(Collected data)
====================

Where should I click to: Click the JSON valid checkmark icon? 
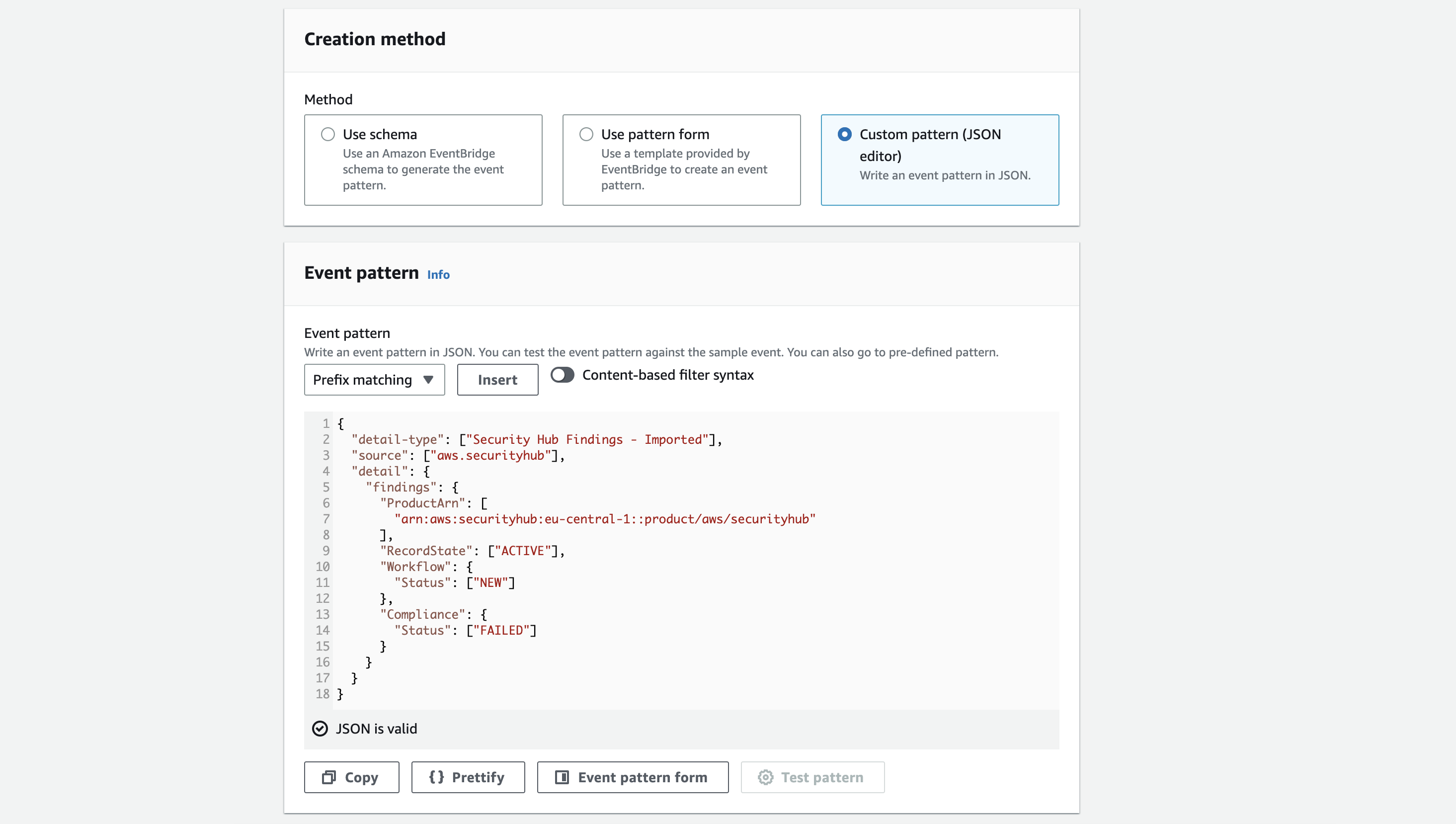click(x=320, y=728)
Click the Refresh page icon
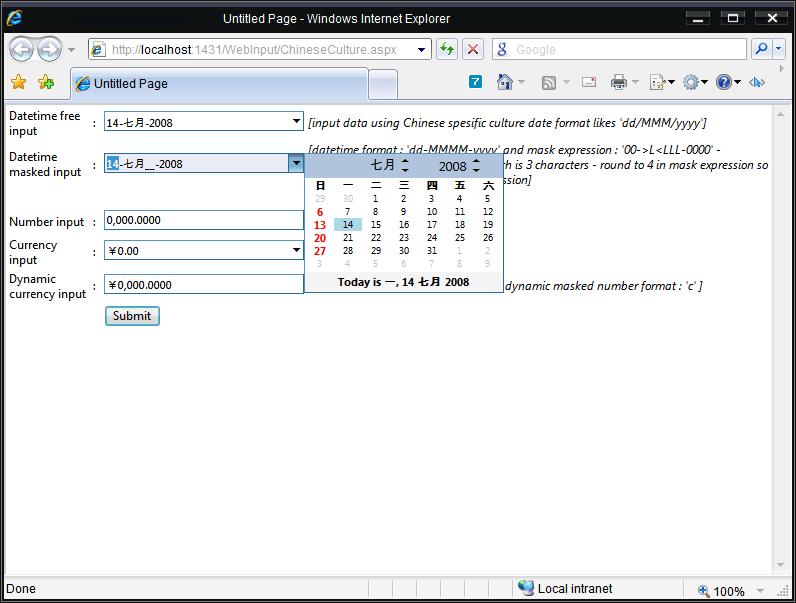The width and height of the screenshot is (796, 603). 446,49
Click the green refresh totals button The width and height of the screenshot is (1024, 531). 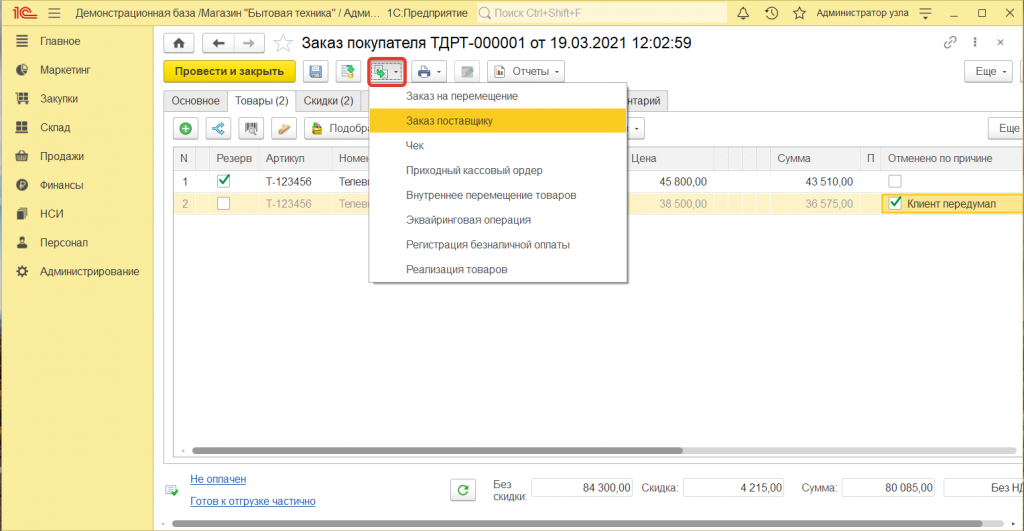tap(462, 489)
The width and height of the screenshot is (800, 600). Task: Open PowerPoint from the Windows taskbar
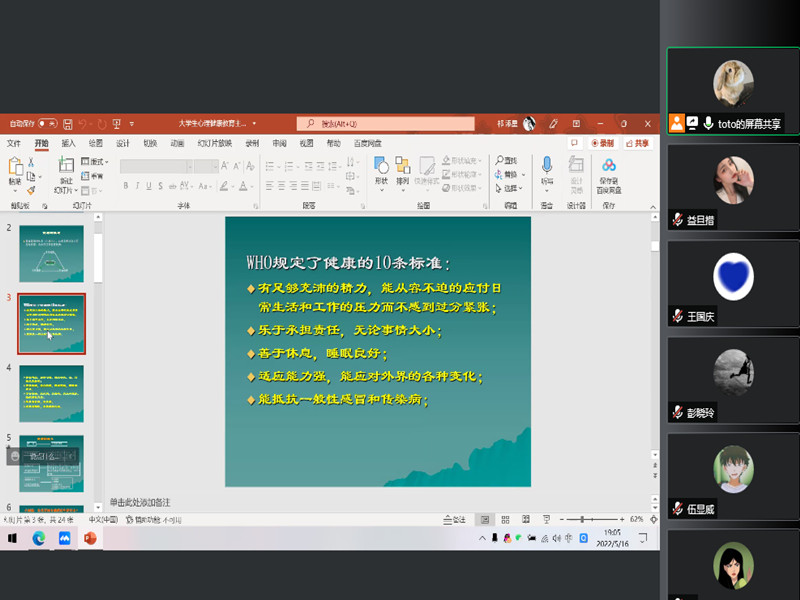[90, 538]
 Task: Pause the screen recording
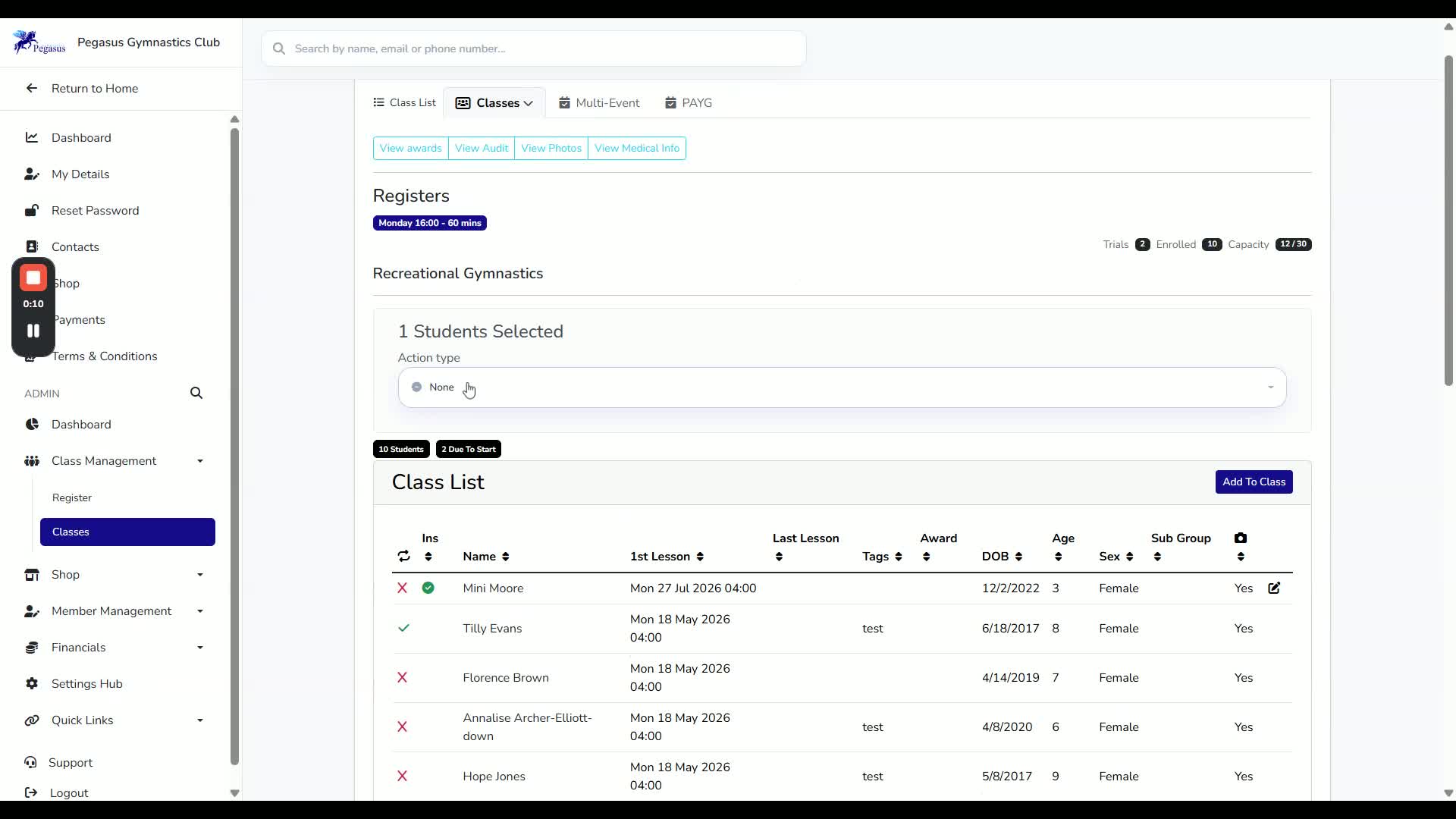(33, 331)
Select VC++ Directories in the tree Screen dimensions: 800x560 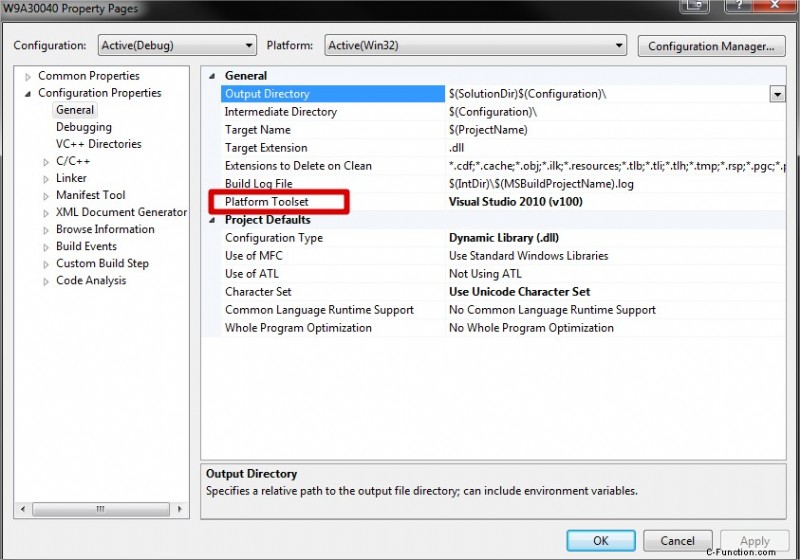(98, 144)
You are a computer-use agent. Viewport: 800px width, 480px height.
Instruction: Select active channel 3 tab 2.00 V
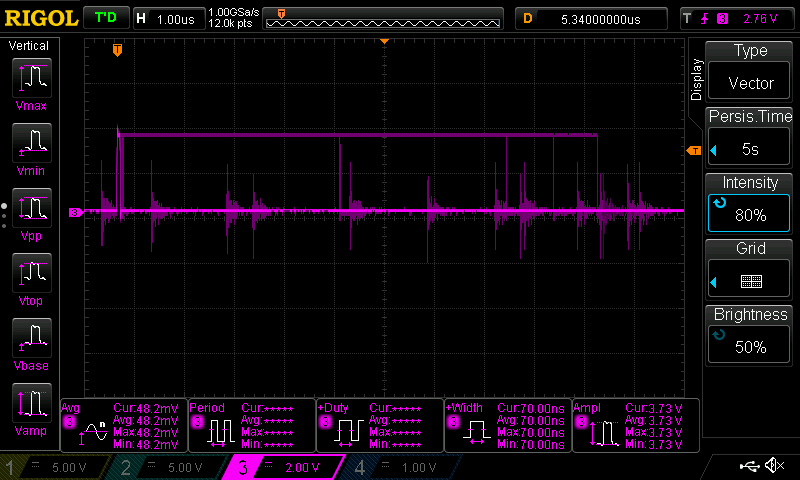[282, 467]
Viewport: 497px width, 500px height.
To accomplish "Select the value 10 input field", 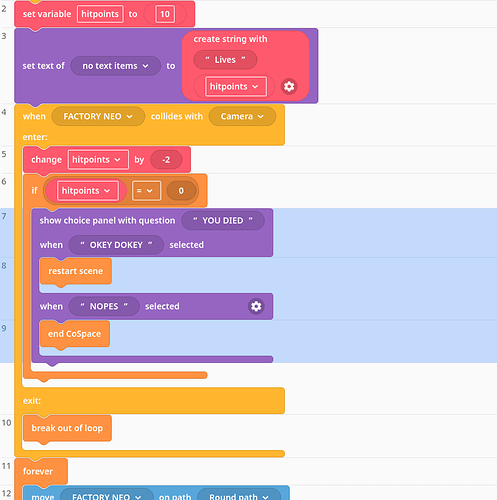I will (x=165, y=14).
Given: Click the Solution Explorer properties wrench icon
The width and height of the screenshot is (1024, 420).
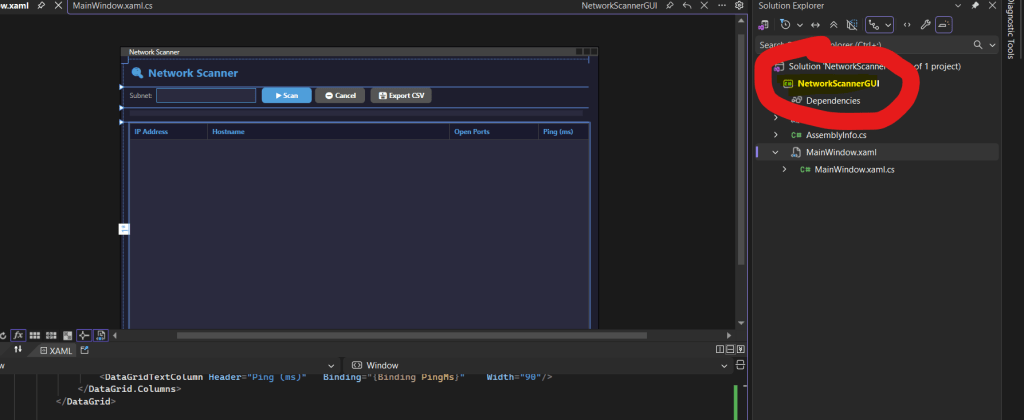Looking at the screenshot, I should click(925, 24).
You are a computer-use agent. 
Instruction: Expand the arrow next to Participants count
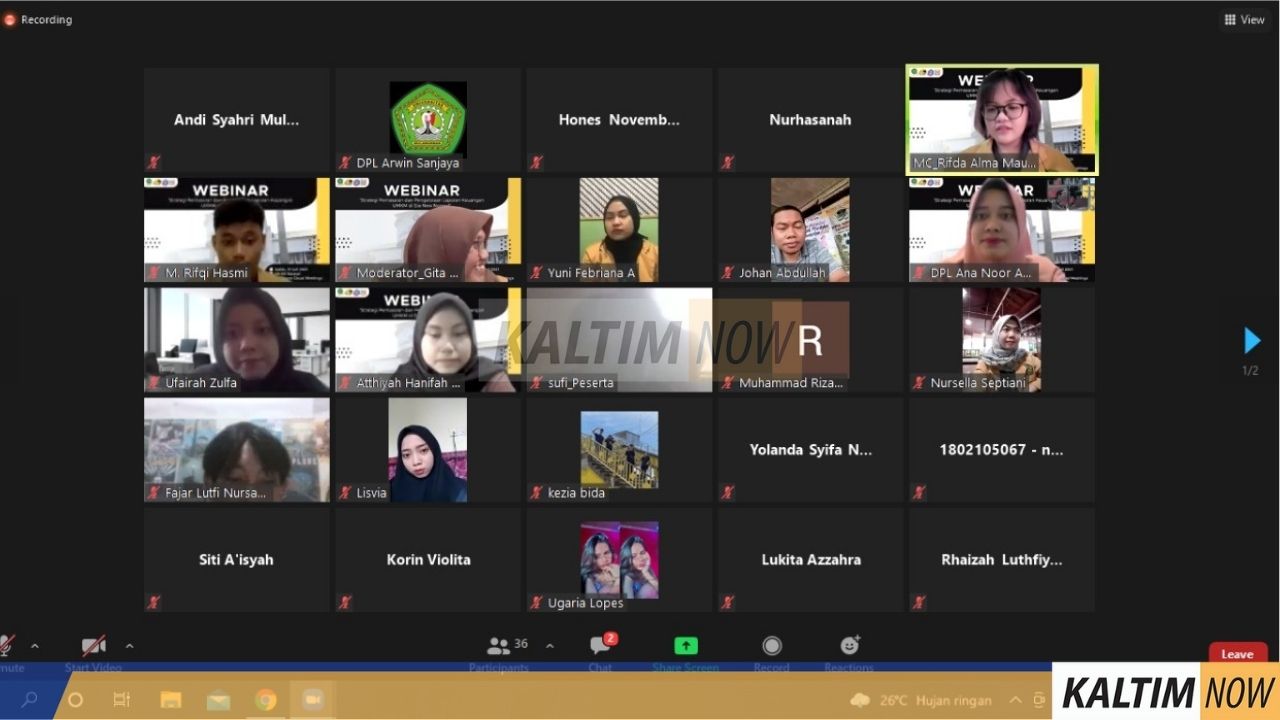549,646
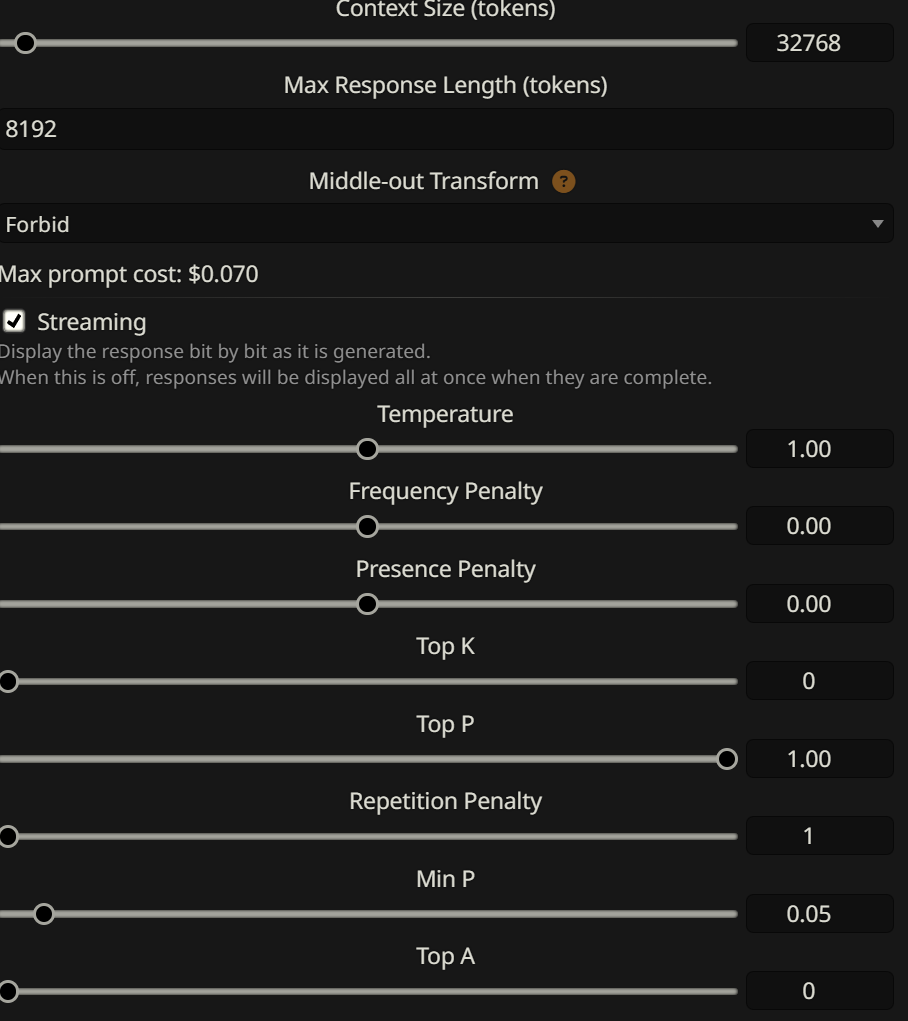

====================

**TO DO:** Go through the records above and count the lines with the word "agent" in them. Answer with the number only.

**OUTPUT FOR THIS TASK:** 2